START EXTRACTED MATERIAL
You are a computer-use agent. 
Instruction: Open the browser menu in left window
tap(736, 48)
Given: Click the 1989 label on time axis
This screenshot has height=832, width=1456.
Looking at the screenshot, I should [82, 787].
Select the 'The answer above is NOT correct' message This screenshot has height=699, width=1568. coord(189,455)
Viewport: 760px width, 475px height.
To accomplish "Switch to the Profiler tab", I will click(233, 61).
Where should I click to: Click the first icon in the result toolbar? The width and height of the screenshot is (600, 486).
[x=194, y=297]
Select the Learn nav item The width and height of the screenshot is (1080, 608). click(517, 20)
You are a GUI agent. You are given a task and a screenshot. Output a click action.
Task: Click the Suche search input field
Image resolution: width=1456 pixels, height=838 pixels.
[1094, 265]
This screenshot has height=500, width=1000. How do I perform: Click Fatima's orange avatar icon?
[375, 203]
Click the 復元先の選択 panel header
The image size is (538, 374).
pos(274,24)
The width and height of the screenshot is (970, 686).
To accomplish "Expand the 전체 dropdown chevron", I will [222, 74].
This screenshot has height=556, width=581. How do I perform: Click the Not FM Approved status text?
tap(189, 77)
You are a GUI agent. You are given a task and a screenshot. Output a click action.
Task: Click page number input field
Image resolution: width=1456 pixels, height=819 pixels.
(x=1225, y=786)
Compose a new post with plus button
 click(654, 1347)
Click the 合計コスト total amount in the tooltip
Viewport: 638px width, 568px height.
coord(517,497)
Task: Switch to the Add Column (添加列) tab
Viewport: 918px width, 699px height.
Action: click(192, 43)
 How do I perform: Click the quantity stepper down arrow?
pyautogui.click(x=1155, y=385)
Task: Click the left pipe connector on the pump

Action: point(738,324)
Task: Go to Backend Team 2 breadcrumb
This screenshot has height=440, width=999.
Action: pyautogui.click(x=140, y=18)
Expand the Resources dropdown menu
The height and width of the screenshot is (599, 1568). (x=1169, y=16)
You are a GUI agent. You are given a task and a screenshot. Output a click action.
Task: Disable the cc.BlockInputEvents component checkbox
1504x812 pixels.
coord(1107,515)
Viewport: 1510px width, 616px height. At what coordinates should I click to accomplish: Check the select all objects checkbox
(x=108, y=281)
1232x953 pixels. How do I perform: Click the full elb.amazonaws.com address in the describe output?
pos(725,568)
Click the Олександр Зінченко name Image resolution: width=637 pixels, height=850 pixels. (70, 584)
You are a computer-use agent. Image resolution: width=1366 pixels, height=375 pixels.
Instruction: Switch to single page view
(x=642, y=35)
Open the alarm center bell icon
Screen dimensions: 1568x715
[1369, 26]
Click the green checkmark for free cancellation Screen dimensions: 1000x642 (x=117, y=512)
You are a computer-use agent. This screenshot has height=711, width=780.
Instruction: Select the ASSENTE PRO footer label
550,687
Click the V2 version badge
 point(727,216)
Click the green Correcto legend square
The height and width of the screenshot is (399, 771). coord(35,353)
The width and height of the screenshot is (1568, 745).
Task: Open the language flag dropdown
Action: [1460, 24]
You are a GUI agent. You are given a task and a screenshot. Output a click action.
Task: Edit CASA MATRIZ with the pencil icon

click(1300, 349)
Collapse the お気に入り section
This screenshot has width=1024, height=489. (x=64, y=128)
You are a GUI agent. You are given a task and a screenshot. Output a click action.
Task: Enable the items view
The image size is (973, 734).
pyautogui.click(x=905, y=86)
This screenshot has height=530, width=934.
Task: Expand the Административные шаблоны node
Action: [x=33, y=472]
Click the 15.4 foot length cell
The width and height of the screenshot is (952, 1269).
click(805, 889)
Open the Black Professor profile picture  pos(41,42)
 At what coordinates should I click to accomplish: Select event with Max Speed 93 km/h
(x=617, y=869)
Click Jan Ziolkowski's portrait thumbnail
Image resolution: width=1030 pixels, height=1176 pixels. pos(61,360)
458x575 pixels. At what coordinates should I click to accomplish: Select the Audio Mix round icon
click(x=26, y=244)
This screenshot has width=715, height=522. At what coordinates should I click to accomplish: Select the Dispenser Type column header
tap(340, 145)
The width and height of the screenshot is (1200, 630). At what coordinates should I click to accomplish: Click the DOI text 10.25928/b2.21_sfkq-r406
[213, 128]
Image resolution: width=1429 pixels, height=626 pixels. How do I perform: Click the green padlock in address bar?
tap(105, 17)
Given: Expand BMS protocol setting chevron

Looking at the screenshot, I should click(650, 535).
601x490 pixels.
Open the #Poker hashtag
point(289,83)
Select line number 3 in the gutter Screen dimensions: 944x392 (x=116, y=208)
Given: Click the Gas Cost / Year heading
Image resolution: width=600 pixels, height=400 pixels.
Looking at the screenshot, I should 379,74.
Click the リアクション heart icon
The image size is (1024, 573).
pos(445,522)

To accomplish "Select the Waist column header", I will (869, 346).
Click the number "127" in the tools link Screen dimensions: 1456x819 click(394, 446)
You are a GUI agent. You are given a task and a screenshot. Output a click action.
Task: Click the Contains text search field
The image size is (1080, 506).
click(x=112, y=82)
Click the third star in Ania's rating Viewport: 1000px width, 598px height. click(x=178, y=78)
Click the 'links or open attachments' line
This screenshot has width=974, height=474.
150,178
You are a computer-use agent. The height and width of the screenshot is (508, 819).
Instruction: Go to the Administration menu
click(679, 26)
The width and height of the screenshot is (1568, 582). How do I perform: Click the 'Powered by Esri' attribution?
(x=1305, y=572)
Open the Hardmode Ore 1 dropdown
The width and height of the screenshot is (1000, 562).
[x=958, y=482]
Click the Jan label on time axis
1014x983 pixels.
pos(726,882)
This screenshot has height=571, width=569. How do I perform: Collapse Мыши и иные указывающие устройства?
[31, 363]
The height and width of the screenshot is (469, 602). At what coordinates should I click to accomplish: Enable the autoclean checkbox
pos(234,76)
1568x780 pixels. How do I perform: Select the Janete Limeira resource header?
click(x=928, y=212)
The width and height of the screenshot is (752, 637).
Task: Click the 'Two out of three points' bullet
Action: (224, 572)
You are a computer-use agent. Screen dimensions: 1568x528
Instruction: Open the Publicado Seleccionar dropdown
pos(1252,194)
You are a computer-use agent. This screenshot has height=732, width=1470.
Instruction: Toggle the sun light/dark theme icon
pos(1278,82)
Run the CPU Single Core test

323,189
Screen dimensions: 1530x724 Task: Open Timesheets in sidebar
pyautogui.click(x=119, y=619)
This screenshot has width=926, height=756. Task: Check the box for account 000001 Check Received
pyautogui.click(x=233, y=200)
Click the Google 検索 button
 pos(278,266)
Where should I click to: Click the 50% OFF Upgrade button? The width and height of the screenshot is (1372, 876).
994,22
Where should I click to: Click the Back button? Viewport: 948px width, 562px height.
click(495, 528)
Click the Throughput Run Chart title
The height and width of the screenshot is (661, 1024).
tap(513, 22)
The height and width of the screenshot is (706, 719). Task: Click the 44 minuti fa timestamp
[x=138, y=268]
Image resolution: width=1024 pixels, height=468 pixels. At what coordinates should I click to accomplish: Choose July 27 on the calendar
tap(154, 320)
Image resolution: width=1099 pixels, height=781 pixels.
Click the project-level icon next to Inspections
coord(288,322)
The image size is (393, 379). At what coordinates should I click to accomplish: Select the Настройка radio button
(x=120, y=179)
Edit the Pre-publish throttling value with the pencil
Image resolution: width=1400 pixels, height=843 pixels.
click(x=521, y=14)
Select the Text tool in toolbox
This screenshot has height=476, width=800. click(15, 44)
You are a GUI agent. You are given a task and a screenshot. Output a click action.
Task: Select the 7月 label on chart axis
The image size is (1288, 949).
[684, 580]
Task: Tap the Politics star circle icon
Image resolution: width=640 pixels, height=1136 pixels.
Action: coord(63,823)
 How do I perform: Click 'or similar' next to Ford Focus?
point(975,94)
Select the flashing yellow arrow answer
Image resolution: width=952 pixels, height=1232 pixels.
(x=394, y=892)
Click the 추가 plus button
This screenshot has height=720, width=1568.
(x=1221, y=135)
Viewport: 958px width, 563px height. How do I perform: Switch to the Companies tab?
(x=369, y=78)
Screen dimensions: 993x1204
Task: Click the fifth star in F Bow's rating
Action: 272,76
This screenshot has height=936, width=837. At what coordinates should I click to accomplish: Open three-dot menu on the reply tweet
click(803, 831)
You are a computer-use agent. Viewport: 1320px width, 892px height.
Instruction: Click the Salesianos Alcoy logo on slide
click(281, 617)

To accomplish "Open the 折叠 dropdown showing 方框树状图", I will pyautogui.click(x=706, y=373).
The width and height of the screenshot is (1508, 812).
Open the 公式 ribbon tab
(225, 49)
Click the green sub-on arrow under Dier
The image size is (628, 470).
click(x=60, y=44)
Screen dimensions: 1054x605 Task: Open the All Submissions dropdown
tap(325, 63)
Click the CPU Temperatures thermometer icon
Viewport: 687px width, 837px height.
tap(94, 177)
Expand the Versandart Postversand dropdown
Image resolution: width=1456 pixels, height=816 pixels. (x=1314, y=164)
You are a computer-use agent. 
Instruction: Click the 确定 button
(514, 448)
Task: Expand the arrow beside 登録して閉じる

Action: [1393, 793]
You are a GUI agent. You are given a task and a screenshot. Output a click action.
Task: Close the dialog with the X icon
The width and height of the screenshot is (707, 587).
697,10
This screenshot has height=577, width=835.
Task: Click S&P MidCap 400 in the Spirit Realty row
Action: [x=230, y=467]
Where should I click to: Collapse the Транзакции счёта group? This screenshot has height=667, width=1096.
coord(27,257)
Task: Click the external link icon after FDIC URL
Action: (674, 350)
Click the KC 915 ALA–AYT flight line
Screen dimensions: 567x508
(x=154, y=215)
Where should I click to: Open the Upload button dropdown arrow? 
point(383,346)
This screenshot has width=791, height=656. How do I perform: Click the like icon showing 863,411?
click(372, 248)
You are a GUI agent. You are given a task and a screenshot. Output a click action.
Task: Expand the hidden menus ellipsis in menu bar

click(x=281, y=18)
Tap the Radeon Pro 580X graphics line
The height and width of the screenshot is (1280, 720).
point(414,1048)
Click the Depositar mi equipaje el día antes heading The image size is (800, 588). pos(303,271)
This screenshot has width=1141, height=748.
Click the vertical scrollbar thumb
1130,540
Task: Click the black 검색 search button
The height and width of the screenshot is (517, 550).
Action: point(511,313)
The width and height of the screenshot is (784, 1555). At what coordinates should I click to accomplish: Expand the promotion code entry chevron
END EXTRACTED MATERIAL
WORK ITEM
If a line above holds the string "number", return it as it stands.

YOUR RESPONSE
Task: Click page number input field
Select line number 3 in the gutter Screen dimensions: 944x392 (x=116, y=208)
Click the number "127" in the tools link Screen dimensions: 1456x819 click(394, 446)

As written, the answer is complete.